3. **Check `v` and `w`:**
* `v = <-12, 18>`
* `w = <4, 6>`
* Can we find a number `k` such that `w = k * v`?
* Let's try: `<4, 6> = k * <-12, 18>`
* This means `4 = k * -12`, so `k = 4 / -12 = -1/3`.
* And `6 = k * 18`, so `k = 6 / 18 = 1/3`.
* Again, we got different `k` values (`-1/3` and `1/3`).
* So, **`v` and `w` are linearly independent.**

**Part b: Geometric Meaning**

* **Linearly Dependent:** When two nonzero vectors are linearly dependent, it means they are parallel.

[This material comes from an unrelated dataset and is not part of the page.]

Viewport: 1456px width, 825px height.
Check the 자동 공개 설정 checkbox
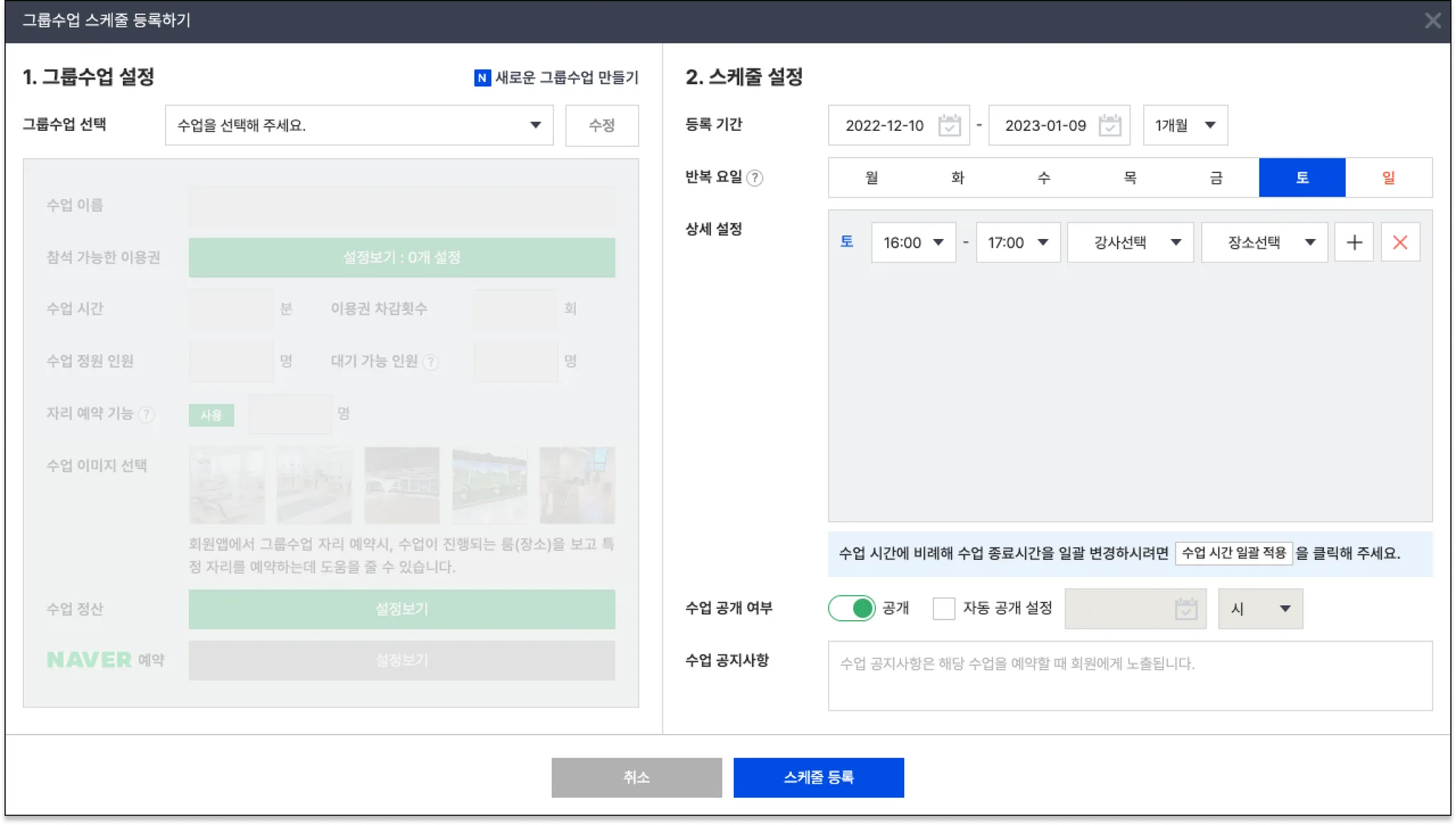[x=943, y=609]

If you draw them starting from the same point (like the origin), they will both lie on the *same straight line*. One vector is just a stretched or shrunk version of the other, possibly pointing in the opposite direction.

* **Linearly Independent:** When two nonzero vectors are linearly independent, it means they are *not* parallel. If you draw them from the same starting point, they will point in different directions, forming an angle between them. They do not lie on the same straight line.

**Part c: Proof using a simple geometric idea**

Imagine you have two vectors, `u` and `v`, that are linearly independent. This means they are not parallel – they point in different directions. Think of them as two different roads starting from the same spot, and these roads don't go in the exact same line.

Now, we want to show that we can reach *any* other point (which can be represented by a vector `w`) in the plane by taking some steps along the `u` road and some steps along the `v` road.

Here's how we can think about it:
1. **Place vectors at the origin:** Imagine `u`, `v`, and `w` all start at the origin (0,0).
2. **Draw lines:** Draw a line that goes through the origin and extends infinitely in the direction of `u`. Do the same for `v`. Since `u` and `v` are linearly independent, these two lines will cross only at the origin and are not the same line.
3. **Find your destination:** Now, imagine `w` is a vector pointing to some destination point `P`.
4. **Create a "path":**
* From point `P`, draw a line that is parallel to the vector `v`. This new line will intersect the line of `u` at some point, let's call it `A`.
* The vector from the origin to `A` (let's call it `OA`) must be a scaled version of `u`, because `A` is on the line of `u`. So, `OA = c1 * u` for some number `c1`.
* Similarly, from point `P`, draw a line that is parallel to the vector `u`. This new line will intersect the line of `v` at some point, let's call it `B`.
* The vector from the origin to `B` (let's call it `OB`) must be a scaled version of `v`, because `B` is on the line of `v`. So, `OB = c2 * v` for some number `c2`.
5. **Putting it together:** Look at the shape formed by the vectors `OA`, `OB`, and `OP`. It forms a parallelogram! In a parallelogram, if you add two adjacent sides starting from the same corner, their sum is the diagonal that starts from that same corner.
* So, `OP = OA + OB`.
* Since `OP` is `w`, `OA` is `c1*u`, and `OB` is `c2*v`, we can write:
* `w = c1 * u + c2 * v`.

Because `u` and `v` are linearly independent (not parallel), these construction lines will always intersect at unique points `A` and `B`, meaning we can always find those `c1` and `c2` values to reach any `w` in the plane. It's like using `u` and `v` as the new "axes" for our grid!